Malposition of the foot, ankle may lead to sports injuries
Bunions common among athletes due to excessive pronation
In an article in the March issue of Lower Extremity Review (LER), the author explores the biomechanics of the foot when it comes to landing during sports and explains that certain foot conditions may have significant impact on injury risk.
Among the conditions discussed in the article are low or high arches, both of which present unique problems.
In the LER article, ankle taping and orthotics are suggested as ways to correct improper foot landing and prevent injury. The author states that some research has shown that these interventions reduce kinetic variables that may lead to traumatic knee injury, but noted that there are some drawbacks.
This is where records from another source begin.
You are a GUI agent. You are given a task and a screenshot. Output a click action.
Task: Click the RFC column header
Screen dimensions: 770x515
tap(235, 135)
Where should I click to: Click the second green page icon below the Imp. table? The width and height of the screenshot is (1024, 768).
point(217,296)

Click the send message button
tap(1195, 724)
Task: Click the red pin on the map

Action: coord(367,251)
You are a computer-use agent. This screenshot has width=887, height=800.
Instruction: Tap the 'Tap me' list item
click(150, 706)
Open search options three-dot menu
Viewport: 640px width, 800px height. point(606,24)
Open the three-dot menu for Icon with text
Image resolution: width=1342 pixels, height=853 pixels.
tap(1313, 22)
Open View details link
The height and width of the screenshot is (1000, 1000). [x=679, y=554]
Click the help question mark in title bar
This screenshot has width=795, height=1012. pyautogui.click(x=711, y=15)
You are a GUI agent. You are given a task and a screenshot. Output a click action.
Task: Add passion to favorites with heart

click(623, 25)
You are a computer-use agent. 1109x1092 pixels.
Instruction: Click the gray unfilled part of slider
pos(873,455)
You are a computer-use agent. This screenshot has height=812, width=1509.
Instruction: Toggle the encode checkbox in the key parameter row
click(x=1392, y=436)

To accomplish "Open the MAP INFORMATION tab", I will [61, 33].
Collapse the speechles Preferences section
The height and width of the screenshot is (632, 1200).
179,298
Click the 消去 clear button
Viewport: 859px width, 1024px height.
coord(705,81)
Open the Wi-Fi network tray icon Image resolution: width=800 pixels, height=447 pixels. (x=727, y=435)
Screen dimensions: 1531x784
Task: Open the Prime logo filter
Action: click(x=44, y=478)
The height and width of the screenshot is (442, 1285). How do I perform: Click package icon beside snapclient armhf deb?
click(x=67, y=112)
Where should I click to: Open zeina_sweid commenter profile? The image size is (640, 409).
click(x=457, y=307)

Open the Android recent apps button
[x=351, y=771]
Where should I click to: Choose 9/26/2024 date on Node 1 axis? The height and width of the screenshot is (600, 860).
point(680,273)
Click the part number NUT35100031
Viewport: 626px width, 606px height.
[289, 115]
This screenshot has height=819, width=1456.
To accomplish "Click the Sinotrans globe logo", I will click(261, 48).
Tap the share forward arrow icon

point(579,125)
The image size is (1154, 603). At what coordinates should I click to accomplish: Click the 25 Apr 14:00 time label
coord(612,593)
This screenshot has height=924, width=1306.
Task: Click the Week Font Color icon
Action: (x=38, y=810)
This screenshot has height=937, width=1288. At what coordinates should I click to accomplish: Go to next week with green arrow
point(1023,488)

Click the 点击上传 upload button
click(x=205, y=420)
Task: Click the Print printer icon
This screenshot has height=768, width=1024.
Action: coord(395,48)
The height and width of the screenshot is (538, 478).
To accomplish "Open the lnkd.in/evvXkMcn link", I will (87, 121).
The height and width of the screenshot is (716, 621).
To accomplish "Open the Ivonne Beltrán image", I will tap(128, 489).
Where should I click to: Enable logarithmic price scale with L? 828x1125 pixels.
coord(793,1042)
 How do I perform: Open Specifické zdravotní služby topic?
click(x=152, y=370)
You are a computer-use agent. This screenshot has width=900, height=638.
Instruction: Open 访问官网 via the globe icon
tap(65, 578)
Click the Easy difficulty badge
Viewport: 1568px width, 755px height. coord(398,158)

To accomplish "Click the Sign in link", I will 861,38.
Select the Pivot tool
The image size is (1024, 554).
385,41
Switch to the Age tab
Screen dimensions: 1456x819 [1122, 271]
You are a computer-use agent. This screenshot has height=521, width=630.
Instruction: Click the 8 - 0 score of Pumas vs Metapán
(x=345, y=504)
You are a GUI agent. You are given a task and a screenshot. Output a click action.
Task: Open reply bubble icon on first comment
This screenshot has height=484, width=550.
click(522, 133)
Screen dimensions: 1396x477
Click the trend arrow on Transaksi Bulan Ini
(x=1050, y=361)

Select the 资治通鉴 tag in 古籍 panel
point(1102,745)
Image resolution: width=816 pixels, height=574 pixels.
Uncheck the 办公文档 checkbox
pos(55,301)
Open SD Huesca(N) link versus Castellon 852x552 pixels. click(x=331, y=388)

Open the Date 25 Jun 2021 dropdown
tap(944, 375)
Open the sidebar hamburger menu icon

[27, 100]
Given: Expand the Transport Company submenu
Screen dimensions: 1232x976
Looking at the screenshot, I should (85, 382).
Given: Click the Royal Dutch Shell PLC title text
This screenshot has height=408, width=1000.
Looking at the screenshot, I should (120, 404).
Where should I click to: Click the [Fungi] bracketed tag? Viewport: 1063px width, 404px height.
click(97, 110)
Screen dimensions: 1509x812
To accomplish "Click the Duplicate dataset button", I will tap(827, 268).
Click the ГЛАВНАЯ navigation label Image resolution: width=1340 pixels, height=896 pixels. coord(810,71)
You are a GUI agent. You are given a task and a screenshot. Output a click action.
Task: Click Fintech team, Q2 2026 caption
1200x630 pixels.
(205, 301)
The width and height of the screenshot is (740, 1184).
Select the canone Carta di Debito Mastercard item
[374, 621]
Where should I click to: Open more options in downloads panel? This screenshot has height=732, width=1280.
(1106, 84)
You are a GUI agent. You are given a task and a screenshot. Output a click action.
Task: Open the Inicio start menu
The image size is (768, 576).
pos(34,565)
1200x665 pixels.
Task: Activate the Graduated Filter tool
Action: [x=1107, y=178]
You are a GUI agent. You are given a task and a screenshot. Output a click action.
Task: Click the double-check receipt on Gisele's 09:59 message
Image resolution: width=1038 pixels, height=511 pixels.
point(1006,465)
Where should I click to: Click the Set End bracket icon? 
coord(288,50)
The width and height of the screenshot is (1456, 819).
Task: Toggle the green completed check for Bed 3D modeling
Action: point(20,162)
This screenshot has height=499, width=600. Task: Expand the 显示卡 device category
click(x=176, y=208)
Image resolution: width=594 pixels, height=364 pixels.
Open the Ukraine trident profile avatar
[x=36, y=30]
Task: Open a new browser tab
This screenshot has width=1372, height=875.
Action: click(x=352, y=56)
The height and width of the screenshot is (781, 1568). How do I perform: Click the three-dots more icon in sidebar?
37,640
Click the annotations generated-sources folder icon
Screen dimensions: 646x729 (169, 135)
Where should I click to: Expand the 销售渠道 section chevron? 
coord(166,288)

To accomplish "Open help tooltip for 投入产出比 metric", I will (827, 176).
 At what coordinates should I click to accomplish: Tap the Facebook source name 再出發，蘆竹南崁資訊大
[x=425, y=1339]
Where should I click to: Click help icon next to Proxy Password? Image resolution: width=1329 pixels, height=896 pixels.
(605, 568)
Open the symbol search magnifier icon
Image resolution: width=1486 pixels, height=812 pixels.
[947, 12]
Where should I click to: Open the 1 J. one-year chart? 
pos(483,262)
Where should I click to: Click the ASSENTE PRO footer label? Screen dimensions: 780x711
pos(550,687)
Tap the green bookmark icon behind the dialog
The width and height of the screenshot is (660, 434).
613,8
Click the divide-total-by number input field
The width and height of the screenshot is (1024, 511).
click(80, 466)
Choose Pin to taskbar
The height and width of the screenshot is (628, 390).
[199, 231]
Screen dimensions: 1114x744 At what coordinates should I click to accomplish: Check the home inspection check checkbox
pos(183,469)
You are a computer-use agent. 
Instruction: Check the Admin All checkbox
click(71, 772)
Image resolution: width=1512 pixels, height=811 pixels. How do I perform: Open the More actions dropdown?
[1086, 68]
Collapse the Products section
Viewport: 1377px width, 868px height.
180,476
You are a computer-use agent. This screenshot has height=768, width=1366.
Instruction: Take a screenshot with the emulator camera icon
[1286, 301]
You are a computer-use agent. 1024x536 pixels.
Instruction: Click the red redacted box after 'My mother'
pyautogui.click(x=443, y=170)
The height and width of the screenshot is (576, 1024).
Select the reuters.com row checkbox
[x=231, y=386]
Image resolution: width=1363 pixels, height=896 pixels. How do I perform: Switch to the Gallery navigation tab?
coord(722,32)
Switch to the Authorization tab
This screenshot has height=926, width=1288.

Taping the ankle reduces the range of motion in the joint, which may decrease chances of a sprained ankle.
"However, taping functionally limits ankle range of motion in the sagittal plane, possibly limiting the displacement available at the ankle and applying greater loads to the knee joint and its supporting connective tissues," the writer reports.
Ankle bracing, on the other hand, appeared to have less adverse effects than taping, though neither intervention had any significant implications for preventing anterior cruciate ligament (ACL) injury.
Orthotics are also commonly used to correct foot malalignment the LER article states. In a 13-year study of 150 female basketball players, the devices appeared to have positive effects on knee injuries. Another clinical trial suggested that orthotics reduced risks of ACL injuries in women athletes.
"Data pertaining to the effects of orthotics on lower extremity injury suggest that orthotic interventions not only compensate for aberrant foot function, but act in a manner that limits the mechanics associated with rupture of the ACL," the author states.
The article concludes that correct alignment and function in the foot and ankle are very important to proper landing mechanics and the prevention of injury, especially in female athletes who tend to be more prone to issues related to foot dysfunction.